First, a tweet from “Buildings of Detroit” co-author and all-around Detroit expert Dan Austin:
“…has said it thrice, and he’ll say it again: Teena Marie was NOT Motown’s 1st honky recording artist. Show Chris Clark some r-e-s-p-e-c-t.”
Austin’s right about one thing: Marie wasn’t the first. (But based on my mugshot, I won’t repeat it verbatim.) But was it Chris Clark? Nope.
Clark and Rare Earth, the late-’60s/early-’70s rock band, were also cited by The Detroit News as also being Motown’s first white artists.
DetNews, Dec. 28: Teena Marie was one of the best-known white acts on Motown, but there were many who preceded her. Rare Earth was probably the most successful, signing to Motown in 1968 and hitting with “Get Ready,” “I Just Want to Celebrate” and others. But there was also R. Dean Taylor (“Indiana Wants Me”), Chris Clark, rockabilly artist Johnny Powers, Nick and the Jaguars and others.
All valid, but neither were the first. So who was?
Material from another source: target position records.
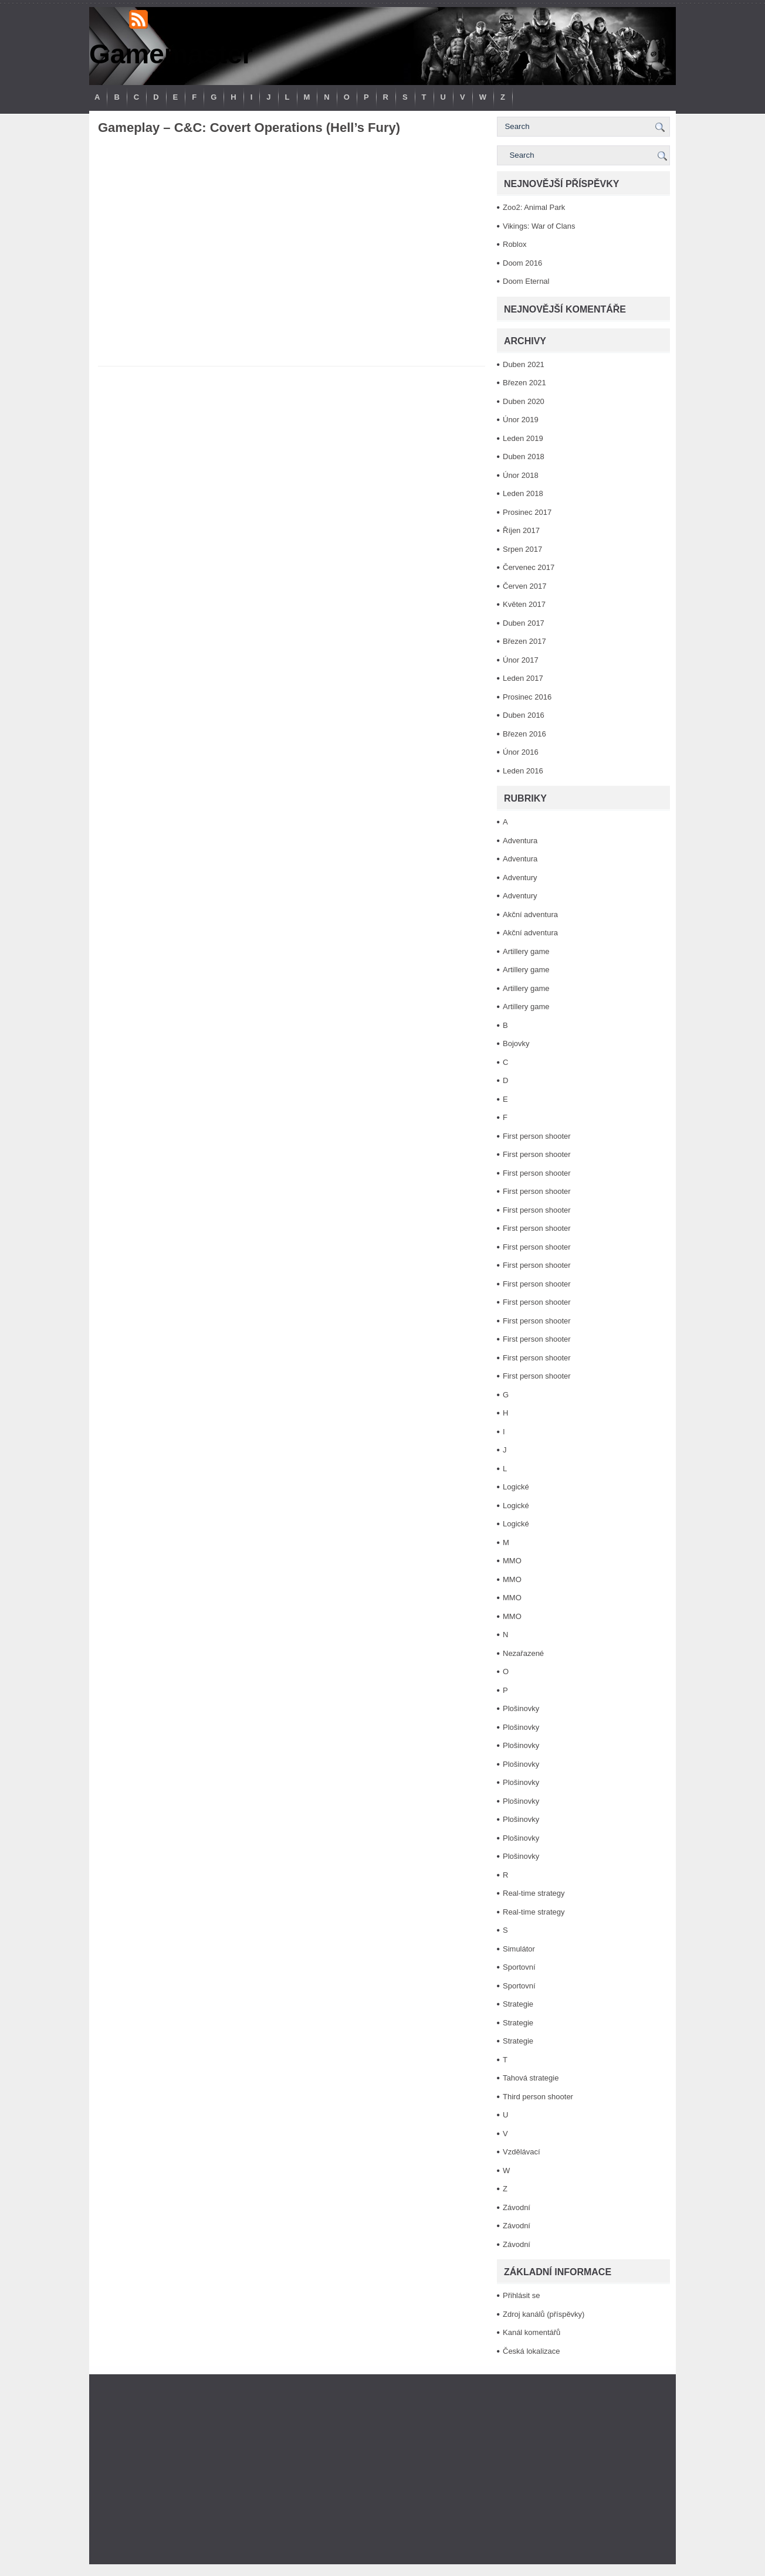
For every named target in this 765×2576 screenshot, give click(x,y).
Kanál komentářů (531, 2332)
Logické (516, 1486)
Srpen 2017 (522, 549)
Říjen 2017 (521, 530)
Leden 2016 (523, 770)
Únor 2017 (521, 660)
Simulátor (519, 1948)
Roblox (514, 244)
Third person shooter (538, 2096)
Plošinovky (521, 1708)
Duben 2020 (523, 401)
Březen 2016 (524, 733)
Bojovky (516, 1043)
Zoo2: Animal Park (534, 207)
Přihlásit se (521, 2295)
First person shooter (537, 1136)
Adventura (520, 840)
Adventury (520, 877)
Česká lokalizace (531, 2351)
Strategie (518, 2004)
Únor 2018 (521, 475)
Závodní (516, 2207)
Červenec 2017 (528, 567)
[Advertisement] (382, 2469)
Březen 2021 (524, 382)
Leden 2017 (523, 678)
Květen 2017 (524, 604)
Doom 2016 (522, 263)
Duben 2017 (523, 623)
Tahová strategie (530, 2077)
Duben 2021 (523, 364)
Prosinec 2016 (527, 697)
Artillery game (526, 951)
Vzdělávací (521, 2151)
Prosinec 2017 (527, 512)
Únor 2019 (521, 419)
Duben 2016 (523, 715)
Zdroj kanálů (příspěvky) (543, 2314)
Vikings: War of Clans (539, 226)
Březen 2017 (524, 641)
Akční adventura (530, 914)
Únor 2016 (521, 752)
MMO (512, 1560)
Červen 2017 (524, 586)
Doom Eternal (526, 281)
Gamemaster (171, 54)
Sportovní (519, 1967)
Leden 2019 (523, 438)
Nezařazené (523, 1653)
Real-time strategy (533, 1893)
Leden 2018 (523, 493)
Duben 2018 (523, 456)
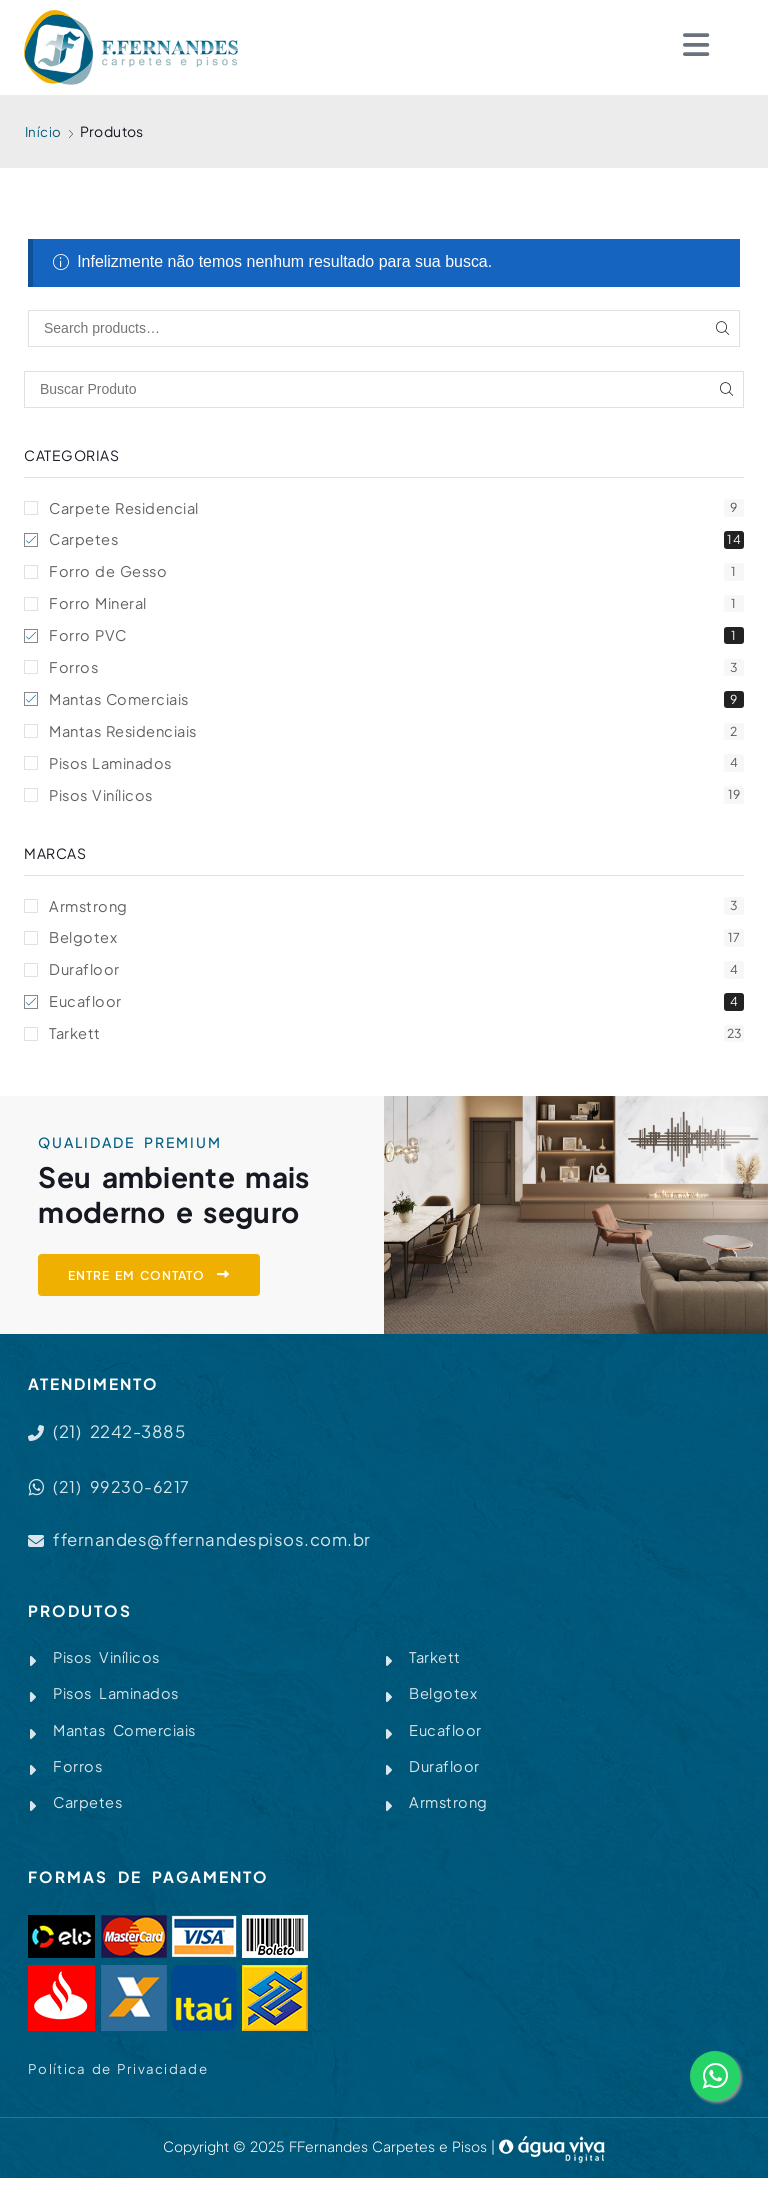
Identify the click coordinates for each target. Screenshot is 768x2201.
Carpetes (396, 541)
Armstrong (396, 916)
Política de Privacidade (119, 2091)
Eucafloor (396, 1015)
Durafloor (396, 982)
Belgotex (396, 949)
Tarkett (396, 1048)
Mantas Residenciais (396, 739)
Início (43, 131)
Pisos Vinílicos (396, 805)
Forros (396, 673)
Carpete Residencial (396, 508)
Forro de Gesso (396, 574)
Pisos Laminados (396, 772)
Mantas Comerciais (396, 706)
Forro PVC (396, 640)
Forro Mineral (396, 607)
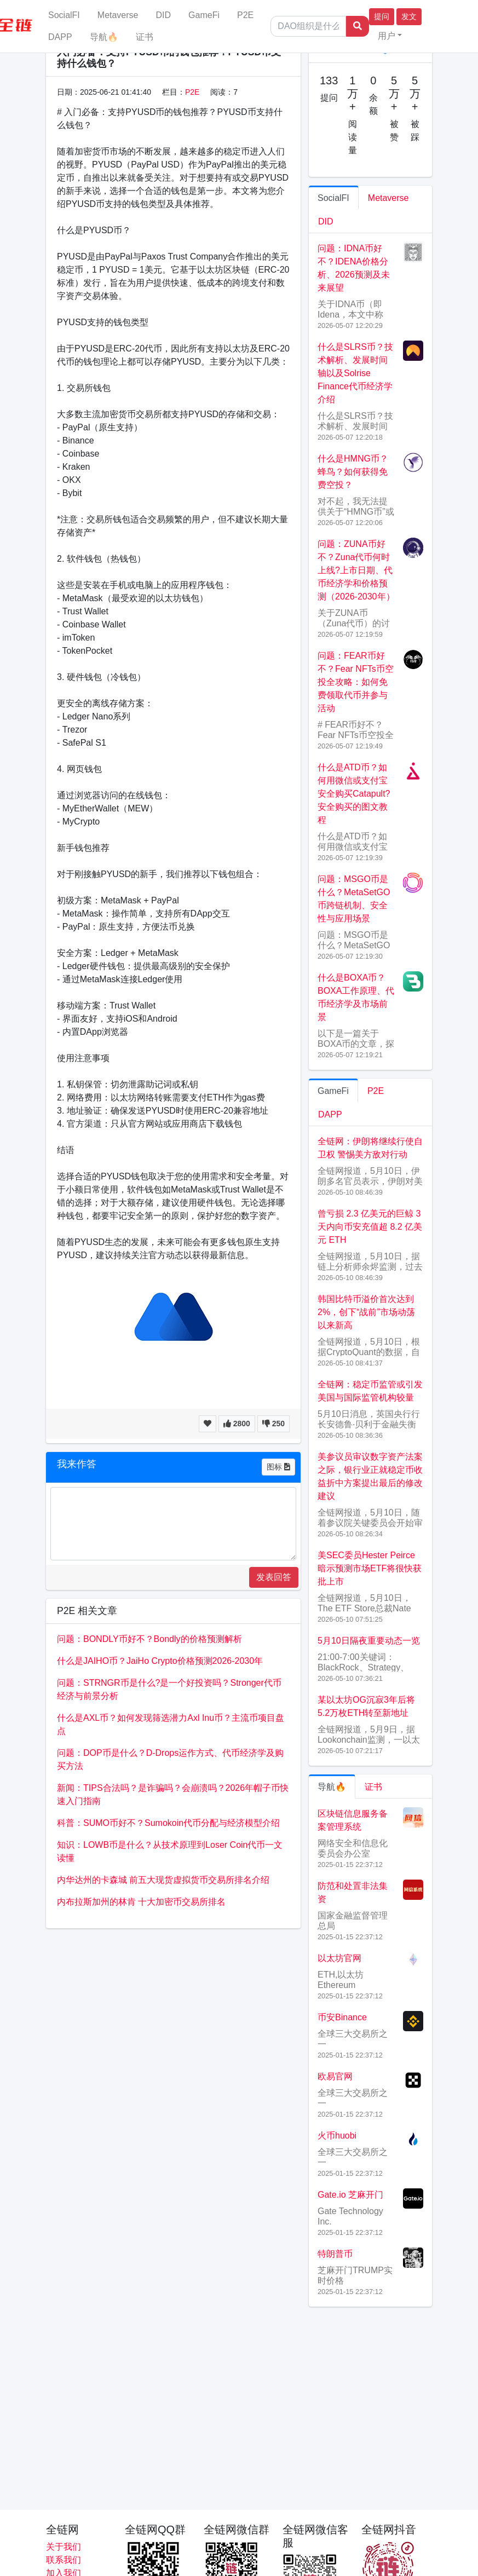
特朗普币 (335, 2253)
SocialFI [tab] (333, 198)
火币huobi (337, 2135)
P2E (245, 15)
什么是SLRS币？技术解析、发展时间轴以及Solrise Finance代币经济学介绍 (355, 373)
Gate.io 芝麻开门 (350, 2194)
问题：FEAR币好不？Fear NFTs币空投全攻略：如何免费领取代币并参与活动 (356, 682)
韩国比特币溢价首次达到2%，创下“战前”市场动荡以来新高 (366, 1312)
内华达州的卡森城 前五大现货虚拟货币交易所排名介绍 (163, 1880)
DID (163, 15)
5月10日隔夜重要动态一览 (369, 1640)
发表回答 (273, 1577)
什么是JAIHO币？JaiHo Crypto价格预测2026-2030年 (160, 1661)
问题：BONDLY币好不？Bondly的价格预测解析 (149, 1639)
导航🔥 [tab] (332, 1786)
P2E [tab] (375, 1091)
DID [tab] (325, 221)
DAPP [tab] (330, 1114)
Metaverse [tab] (388, 198)
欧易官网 (335, 2076)
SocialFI (64, 15)
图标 (278, 1466)
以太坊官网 (339, 1958)
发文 (409, 16)
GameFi (204, 15)
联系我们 (63, 2560)
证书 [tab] (373, 1786)
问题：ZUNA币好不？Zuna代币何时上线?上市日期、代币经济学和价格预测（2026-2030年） (356, 570)
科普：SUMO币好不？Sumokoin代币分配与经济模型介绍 (168, 1823)
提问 (381, 16)
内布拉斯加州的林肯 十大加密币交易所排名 (141, 1901)
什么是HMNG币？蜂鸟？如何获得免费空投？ (353, 471)
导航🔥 (104, 37)
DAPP (60, 37)
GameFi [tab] (333, 1091)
I contacted J. Randy Taraborrelli, who authored one of my favorite books about the subject: “Motown: Hot Wax, Cool City & Solid Gold,” and also was Michael Jackson’s biographer. Taraborrelli dropped a quick e-mail about a little-known singer who preceded all of the above.
“I think now the honor has to fall to Debbie Dean with ‘Don’t Let Him Shop Around’ in 1961. Chris’ first couple of singles were with V.I.P. and then she got switched to Motown, but that was a few years after Debbie’s debut,” Taraborrelli wrote.